Task objective ::
When you reach the line with "Task: Click the Address column header" in the data below, begin printing lines exactly, and stop once the line with "Viewport: 1006px width, 570px height." has been printed.

Pixel coordinate grounding data:
-------

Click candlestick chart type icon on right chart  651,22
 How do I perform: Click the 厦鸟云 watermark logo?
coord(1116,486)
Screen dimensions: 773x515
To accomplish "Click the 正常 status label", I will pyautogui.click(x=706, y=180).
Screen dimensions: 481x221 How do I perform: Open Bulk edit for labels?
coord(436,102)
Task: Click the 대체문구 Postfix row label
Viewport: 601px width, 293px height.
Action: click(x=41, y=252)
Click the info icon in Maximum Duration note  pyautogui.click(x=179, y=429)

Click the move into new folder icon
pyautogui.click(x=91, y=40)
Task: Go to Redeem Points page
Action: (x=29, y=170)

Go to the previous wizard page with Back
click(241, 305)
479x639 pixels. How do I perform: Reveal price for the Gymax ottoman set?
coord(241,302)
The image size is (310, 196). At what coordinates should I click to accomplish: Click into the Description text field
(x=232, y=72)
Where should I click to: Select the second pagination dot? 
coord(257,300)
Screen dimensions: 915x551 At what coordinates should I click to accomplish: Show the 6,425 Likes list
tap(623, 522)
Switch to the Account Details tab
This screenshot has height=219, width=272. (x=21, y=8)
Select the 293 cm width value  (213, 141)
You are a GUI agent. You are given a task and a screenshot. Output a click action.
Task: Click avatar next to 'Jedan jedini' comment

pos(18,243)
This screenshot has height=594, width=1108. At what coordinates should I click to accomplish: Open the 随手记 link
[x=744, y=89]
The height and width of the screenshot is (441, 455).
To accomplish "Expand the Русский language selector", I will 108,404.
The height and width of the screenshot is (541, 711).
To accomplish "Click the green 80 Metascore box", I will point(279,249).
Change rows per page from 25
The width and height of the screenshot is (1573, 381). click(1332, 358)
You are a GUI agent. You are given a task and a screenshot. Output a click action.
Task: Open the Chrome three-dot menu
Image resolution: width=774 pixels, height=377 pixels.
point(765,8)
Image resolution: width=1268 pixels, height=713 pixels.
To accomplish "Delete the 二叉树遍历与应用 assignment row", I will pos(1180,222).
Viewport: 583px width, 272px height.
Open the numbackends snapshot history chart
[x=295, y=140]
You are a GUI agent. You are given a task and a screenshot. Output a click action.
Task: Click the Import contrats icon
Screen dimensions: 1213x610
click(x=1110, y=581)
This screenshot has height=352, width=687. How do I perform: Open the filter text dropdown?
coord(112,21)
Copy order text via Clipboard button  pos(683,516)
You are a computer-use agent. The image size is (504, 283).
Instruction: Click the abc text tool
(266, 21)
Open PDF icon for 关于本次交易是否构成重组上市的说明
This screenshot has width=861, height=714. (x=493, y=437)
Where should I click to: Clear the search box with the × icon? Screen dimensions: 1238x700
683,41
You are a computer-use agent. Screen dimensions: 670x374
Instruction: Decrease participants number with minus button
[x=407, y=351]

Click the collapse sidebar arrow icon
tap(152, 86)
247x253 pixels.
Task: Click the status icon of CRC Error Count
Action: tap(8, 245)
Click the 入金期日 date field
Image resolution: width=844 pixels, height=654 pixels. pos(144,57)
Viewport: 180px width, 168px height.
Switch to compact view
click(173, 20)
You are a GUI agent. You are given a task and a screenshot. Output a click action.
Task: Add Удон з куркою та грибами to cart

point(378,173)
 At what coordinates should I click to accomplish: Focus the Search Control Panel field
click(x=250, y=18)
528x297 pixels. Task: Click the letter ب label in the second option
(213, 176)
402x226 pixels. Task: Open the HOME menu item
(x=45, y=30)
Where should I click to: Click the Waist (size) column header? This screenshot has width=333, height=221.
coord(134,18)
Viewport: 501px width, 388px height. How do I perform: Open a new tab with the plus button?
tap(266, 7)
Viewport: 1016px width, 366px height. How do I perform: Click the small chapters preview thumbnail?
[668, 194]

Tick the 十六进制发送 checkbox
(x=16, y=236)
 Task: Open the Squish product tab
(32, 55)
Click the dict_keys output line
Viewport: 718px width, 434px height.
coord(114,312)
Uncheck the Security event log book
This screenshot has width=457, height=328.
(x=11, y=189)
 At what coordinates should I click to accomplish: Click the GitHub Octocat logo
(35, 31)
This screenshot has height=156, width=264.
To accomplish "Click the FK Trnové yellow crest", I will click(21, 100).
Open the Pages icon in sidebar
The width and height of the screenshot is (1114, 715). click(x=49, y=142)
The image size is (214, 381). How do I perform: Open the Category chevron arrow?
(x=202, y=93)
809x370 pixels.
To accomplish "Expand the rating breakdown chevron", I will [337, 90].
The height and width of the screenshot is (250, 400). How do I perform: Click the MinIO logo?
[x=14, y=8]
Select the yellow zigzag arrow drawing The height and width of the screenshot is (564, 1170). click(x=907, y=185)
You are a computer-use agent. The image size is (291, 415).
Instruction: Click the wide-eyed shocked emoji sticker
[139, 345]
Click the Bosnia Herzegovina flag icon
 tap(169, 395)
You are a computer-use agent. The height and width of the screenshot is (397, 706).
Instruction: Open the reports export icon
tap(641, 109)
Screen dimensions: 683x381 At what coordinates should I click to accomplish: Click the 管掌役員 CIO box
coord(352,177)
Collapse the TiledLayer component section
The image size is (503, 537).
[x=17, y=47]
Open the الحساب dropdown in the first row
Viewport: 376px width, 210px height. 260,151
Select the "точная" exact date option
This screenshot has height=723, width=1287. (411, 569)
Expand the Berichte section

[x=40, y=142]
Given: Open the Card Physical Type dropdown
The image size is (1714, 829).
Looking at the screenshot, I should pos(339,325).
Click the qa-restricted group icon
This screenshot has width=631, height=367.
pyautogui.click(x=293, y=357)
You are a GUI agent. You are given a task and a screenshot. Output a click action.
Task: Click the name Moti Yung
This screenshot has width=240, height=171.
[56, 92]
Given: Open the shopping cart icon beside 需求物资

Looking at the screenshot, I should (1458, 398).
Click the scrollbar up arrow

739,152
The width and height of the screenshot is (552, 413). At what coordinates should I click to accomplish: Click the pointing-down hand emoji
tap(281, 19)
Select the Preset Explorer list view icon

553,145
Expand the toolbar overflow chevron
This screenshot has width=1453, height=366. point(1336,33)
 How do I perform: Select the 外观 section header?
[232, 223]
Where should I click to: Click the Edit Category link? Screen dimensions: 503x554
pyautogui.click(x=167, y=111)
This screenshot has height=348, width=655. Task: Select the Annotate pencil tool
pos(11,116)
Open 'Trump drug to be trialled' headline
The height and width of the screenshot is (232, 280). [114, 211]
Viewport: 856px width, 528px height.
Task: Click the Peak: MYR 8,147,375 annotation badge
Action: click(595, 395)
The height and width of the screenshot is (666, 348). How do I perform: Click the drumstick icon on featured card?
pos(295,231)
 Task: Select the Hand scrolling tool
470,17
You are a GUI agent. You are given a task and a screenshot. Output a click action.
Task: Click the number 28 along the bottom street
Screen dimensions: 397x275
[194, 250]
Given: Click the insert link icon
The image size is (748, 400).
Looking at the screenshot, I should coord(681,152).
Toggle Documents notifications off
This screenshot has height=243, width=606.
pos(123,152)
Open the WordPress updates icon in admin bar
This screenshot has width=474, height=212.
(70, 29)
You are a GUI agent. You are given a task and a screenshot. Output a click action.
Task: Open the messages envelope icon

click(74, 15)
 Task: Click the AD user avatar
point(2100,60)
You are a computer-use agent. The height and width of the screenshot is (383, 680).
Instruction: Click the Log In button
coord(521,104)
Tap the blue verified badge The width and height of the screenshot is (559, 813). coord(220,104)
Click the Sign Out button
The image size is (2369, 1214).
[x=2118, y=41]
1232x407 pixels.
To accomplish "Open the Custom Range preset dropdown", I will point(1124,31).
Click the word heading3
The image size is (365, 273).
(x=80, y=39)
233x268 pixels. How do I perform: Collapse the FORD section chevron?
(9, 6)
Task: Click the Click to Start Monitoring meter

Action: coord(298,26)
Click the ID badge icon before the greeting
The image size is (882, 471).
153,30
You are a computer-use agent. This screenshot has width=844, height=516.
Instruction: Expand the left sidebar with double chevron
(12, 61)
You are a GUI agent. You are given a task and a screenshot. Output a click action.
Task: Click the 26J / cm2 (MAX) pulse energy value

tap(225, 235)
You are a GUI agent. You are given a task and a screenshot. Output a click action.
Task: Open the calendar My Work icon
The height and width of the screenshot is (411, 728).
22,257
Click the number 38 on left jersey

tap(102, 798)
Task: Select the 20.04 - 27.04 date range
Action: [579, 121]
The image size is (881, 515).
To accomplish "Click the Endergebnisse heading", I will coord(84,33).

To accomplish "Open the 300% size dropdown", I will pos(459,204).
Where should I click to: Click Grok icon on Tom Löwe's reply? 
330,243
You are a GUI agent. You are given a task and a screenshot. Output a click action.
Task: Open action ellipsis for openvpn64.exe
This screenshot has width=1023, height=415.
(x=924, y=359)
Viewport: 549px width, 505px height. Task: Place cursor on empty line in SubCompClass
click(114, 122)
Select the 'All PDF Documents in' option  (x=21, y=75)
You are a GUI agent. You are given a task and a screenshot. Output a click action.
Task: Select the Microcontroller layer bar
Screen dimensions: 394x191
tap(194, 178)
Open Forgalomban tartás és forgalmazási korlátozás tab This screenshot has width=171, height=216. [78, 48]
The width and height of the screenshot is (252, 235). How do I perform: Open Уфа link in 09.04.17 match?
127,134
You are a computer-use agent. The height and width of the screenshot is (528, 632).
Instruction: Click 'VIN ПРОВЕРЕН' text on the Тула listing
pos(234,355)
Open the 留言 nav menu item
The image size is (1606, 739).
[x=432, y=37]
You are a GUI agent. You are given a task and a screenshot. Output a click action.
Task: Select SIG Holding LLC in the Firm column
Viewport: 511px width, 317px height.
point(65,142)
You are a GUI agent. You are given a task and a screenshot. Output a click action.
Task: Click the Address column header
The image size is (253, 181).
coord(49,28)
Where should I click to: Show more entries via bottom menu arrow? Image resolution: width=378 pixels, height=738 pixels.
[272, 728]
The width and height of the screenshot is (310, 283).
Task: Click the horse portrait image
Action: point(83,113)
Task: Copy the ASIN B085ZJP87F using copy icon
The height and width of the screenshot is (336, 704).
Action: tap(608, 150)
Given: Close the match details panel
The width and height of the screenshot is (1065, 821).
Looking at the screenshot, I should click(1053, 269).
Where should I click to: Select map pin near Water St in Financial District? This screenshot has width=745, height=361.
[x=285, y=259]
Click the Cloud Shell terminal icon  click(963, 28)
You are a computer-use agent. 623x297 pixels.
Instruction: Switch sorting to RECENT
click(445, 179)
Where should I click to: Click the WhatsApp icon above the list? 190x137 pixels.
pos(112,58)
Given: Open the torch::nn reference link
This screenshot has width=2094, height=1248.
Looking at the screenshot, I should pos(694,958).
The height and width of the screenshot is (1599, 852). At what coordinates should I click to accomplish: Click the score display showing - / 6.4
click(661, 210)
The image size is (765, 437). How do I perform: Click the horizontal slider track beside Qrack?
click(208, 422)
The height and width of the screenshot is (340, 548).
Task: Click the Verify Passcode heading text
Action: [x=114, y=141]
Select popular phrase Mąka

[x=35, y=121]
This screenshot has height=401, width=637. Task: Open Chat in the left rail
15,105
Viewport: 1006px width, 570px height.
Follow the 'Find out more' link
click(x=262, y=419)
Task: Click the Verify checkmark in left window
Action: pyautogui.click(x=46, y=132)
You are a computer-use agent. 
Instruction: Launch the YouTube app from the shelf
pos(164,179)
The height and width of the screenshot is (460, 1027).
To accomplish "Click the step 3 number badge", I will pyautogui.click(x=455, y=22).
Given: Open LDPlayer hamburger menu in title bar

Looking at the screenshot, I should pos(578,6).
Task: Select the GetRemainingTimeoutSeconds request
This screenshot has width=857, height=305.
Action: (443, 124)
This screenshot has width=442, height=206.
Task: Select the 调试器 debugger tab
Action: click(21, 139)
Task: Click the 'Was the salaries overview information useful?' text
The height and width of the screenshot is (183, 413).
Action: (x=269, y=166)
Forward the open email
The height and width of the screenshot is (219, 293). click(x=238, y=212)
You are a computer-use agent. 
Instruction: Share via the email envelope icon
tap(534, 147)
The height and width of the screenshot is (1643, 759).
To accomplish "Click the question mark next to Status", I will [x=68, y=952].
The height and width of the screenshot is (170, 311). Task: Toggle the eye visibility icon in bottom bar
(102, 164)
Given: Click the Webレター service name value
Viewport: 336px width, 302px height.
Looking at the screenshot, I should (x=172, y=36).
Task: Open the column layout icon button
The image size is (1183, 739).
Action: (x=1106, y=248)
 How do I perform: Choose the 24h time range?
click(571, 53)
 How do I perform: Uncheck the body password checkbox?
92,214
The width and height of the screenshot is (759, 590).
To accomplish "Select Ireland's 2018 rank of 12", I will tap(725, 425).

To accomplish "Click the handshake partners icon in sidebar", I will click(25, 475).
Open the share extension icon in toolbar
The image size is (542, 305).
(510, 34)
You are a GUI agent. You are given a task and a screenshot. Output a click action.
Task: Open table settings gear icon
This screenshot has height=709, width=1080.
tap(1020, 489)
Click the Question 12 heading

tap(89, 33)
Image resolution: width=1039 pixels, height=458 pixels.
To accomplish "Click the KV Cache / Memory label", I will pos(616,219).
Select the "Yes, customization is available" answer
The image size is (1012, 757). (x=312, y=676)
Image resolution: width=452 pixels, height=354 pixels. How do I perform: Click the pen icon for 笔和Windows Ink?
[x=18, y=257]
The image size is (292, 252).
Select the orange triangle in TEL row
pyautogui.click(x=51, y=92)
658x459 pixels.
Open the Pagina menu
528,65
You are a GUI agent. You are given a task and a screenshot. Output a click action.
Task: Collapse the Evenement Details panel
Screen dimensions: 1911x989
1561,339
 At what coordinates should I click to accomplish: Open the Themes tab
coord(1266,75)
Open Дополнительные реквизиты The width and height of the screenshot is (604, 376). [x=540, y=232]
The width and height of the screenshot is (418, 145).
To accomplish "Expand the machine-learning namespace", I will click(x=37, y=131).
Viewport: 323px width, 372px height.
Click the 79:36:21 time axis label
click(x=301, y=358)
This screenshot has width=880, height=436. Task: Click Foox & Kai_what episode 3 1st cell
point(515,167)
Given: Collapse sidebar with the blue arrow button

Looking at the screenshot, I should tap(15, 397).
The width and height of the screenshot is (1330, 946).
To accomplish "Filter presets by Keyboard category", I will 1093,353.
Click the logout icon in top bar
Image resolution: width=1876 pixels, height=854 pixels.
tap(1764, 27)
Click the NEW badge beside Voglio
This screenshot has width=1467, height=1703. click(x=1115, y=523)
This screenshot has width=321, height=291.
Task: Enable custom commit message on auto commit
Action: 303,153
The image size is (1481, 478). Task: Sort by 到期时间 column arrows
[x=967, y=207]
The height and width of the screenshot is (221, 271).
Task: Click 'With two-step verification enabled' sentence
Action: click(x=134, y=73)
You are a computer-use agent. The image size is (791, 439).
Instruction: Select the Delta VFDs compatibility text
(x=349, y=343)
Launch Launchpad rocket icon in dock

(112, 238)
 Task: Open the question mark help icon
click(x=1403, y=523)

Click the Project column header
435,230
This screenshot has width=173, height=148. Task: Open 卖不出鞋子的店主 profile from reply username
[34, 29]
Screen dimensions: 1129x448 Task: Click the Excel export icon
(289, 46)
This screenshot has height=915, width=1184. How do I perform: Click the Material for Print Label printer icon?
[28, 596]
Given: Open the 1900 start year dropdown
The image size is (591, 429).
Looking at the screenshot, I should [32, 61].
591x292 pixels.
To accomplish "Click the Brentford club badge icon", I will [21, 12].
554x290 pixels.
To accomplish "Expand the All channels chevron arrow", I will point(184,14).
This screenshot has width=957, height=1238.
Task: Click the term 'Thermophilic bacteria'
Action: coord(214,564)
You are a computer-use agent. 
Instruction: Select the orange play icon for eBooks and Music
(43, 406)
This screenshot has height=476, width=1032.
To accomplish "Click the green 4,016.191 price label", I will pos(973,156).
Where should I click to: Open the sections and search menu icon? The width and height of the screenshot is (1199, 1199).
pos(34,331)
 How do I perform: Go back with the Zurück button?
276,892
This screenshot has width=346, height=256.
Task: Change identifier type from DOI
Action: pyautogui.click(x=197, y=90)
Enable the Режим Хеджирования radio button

-------

Exercise response ::
Task: Click the Address column header
The image size is (253, 181).
coord(49,28)
Where should I click to: Show more entries via bottom menu arrow? Image resolution: width=378 pixels, height=738 pixels.
[272, 728]
The width and height of the screenshot is (310, 283).
Task: Click the horse portrait image
Action: point(83,113)
Task: Copy the ASIN B085ZJP87F using copy icon
The height and width of the screenshot is (336, 704).
Action: tap(608, 150)
Given: Close the match details panel
The width and height of the screenshot is (1065, 821).
Looking at the screenshot, I should click(1053, 269).
Where should I click to: Select map pin near Water St in Financial District? This screenshot has width=745, height=361.
[x=285, y=259]
Click the Cloud Shell terminal icon  click(963, 28)
You are a computer-use agent. 623x297 pixels.
Instruction: Switch sorting to RECENT
click(445, 179)
Where should I click to: Click the WhatsApp icon above the list? 190x137 pixels.
pos(112,58)
Given: Open the torch::nn reference link
This screenshot has width=2094, height=1248.
Looking at the screenshot, I should pos(694,958).
The height and width of the screenshot is (1599, 852). At what coordinates should I click to accomplish: Click the score display showing - / 6.4
click(661, 210)
The image size is (765, 437). How do I perform: Click the horizontal slider track beside Qrack?
click(208, 422)
The height and width of the screenshot is (340, 548).
Task: Click the Verify Passcode heading text
Action: [x=114, y=141]
Select popular phrase Mąka

[x=35, y=121]
This screenshot has height=401, width=637. Task: Open Chat in the left rail
15,105
Viewport: 1006px width, 570px height.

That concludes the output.